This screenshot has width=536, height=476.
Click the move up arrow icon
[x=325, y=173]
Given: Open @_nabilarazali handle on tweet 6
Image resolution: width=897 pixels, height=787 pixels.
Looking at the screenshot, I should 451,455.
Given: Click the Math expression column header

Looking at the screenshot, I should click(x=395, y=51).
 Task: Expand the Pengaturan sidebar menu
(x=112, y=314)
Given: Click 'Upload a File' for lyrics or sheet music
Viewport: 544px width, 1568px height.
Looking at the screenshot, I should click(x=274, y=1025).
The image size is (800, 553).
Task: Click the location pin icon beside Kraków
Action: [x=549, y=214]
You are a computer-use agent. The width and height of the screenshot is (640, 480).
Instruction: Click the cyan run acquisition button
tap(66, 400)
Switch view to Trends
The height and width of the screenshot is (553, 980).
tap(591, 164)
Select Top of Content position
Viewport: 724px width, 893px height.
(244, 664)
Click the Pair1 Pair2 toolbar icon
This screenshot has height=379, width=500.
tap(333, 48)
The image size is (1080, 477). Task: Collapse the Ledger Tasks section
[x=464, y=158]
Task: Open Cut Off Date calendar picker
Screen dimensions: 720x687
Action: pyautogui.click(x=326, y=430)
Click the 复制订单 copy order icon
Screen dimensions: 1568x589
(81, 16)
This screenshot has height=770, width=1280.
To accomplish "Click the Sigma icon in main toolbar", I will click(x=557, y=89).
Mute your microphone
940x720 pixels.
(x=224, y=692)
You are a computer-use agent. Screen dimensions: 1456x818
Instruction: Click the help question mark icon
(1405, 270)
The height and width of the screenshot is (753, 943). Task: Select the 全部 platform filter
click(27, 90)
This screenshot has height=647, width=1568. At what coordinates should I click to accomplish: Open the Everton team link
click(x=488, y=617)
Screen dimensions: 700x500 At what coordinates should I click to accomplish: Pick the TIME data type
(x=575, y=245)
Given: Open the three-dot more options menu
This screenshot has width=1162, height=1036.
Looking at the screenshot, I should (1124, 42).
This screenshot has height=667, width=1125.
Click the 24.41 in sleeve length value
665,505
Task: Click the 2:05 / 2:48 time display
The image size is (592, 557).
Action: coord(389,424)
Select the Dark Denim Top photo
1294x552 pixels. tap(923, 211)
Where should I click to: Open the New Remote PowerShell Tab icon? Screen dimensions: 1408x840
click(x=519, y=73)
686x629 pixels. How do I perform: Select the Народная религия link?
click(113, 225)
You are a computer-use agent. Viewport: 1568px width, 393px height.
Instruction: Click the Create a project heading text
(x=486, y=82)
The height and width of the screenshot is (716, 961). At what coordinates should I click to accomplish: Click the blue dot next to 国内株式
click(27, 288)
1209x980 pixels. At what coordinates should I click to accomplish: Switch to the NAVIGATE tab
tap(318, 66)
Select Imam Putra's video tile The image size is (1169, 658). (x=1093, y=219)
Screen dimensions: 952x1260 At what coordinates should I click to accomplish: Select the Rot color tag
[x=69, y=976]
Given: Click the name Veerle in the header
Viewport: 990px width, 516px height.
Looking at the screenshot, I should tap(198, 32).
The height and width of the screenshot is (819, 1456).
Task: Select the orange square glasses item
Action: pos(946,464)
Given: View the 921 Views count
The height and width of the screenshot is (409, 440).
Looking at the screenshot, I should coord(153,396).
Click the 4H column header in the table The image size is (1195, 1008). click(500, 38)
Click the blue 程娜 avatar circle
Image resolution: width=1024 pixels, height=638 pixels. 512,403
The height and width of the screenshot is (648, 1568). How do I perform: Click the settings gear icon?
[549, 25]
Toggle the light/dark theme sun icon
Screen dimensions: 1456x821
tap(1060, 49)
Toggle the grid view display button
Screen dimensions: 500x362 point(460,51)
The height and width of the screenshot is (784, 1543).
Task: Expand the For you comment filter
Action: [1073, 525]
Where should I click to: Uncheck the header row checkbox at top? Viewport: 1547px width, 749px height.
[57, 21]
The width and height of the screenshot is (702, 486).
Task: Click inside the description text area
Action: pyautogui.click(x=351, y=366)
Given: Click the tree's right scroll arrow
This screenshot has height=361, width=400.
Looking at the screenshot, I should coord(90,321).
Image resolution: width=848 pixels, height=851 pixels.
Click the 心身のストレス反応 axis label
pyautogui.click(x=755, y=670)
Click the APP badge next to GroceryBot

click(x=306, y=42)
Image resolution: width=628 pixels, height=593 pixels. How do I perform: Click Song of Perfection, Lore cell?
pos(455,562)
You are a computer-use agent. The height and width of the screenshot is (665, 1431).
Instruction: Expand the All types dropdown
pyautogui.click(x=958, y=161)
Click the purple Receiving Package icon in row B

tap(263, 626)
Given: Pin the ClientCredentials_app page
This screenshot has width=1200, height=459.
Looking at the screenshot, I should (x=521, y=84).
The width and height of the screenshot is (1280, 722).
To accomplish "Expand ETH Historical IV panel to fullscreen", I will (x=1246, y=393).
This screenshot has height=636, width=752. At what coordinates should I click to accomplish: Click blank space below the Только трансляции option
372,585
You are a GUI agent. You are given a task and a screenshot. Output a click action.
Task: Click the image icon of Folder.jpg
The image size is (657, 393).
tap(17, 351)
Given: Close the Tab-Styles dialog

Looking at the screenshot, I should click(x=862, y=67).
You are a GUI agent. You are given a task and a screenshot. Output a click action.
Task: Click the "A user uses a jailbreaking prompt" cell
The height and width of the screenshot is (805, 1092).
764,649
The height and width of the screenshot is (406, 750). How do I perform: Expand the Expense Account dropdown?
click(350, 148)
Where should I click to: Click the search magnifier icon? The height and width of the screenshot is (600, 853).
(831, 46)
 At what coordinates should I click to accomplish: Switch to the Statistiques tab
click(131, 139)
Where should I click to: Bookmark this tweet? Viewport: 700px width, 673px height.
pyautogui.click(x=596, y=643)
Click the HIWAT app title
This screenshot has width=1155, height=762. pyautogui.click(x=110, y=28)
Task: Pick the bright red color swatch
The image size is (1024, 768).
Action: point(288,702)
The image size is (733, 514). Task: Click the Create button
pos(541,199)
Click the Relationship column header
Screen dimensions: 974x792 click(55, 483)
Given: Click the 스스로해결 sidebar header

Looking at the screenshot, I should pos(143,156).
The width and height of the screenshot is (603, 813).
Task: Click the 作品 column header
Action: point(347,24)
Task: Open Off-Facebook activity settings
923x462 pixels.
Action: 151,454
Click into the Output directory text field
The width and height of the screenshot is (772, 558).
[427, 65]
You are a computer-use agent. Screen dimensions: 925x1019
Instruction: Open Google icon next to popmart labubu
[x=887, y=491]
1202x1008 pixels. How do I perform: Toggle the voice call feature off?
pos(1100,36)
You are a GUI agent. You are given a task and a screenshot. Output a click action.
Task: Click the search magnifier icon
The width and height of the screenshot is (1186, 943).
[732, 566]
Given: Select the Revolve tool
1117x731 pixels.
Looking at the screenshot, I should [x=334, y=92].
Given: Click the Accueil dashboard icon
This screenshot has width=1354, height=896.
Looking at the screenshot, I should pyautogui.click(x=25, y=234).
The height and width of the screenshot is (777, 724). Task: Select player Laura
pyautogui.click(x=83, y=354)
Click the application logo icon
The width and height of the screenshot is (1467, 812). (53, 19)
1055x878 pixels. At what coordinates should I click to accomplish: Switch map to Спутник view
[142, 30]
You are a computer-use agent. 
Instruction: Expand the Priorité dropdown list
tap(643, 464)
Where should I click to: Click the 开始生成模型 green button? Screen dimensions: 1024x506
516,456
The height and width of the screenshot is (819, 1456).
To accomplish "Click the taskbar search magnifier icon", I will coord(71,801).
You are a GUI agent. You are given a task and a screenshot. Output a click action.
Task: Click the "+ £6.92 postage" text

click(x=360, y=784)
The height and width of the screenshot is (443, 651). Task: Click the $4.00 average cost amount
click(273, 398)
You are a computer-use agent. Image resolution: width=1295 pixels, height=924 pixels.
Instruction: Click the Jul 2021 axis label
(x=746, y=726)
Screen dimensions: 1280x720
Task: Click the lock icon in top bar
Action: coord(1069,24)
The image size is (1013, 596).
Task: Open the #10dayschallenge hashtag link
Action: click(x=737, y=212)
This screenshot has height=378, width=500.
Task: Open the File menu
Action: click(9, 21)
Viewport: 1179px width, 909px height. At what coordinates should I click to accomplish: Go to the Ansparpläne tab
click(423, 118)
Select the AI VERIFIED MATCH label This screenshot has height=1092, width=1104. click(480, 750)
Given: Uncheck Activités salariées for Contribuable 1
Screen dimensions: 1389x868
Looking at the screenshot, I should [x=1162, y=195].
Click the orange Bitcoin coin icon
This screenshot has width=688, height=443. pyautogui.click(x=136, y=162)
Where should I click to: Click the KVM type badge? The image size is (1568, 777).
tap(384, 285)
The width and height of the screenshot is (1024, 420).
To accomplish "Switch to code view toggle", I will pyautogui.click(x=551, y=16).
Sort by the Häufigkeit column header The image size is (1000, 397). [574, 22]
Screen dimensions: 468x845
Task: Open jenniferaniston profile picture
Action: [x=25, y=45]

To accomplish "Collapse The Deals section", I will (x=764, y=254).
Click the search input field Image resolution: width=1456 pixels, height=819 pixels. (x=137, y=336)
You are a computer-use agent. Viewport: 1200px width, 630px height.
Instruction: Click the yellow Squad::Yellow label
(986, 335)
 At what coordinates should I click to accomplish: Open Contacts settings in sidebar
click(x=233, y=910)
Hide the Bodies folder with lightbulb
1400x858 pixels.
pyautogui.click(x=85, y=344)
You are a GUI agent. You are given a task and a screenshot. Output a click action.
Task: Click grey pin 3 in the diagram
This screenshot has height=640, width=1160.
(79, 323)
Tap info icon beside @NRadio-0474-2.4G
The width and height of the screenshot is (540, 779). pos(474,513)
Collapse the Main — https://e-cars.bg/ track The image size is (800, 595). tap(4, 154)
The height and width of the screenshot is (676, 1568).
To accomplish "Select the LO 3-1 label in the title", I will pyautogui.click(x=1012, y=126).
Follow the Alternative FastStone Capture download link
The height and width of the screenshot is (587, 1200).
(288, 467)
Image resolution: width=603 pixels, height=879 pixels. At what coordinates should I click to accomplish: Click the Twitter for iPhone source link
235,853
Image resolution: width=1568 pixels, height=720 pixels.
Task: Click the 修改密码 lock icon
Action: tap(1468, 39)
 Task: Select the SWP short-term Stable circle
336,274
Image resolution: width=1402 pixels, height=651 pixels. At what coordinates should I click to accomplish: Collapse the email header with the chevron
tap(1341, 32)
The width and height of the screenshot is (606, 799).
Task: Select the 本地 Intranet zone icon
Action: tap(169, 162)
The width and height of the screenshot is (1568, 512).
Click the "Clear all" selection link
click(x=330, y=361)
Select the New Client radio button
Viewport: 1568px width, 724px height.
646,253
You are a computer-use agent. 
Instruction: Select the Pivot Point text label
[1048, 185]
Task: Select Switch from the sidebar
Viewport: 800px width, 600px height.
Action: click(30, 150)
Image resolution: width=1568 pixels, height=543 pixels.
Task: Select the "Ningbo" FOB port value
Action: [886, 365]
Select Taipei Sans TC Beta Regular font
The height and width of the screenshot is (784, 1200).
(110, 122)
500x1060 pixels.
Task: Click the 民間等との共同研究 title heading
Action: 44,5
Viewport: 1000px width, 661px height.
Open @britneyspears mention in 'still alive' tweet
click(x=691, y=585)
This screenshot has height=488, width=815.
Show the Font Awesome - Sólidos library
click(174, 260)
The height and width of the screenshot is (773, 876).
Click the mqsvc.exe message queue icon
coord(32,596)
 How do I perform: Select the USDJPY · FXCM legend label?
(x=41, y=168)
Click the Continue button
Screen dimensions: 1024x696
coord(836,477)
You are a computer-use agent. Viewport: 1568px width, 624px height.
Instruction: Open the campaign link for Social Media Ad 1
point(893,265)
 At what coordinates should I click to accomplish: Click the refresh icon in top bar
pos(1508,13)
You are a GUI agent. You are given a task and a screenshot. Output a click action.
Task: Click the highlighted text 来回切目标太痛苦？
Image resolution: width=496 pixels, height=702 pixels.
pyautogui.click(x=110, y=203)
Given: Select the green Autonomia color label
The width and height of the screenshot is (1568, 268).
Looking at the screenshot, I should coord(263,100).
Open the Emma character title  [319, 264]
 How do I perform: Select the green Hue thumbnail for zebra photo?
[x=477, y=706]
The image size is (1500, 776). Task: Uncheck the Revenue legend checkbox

****************************************

▶ **Task prompt**: Lines above that include the string "field" need to be copied.

▶ **Worked solution**:
Click into the Output directory text field
Click the search input field Image resolution: width=1456 pixels, height=819 pixels. (x=137, y=336)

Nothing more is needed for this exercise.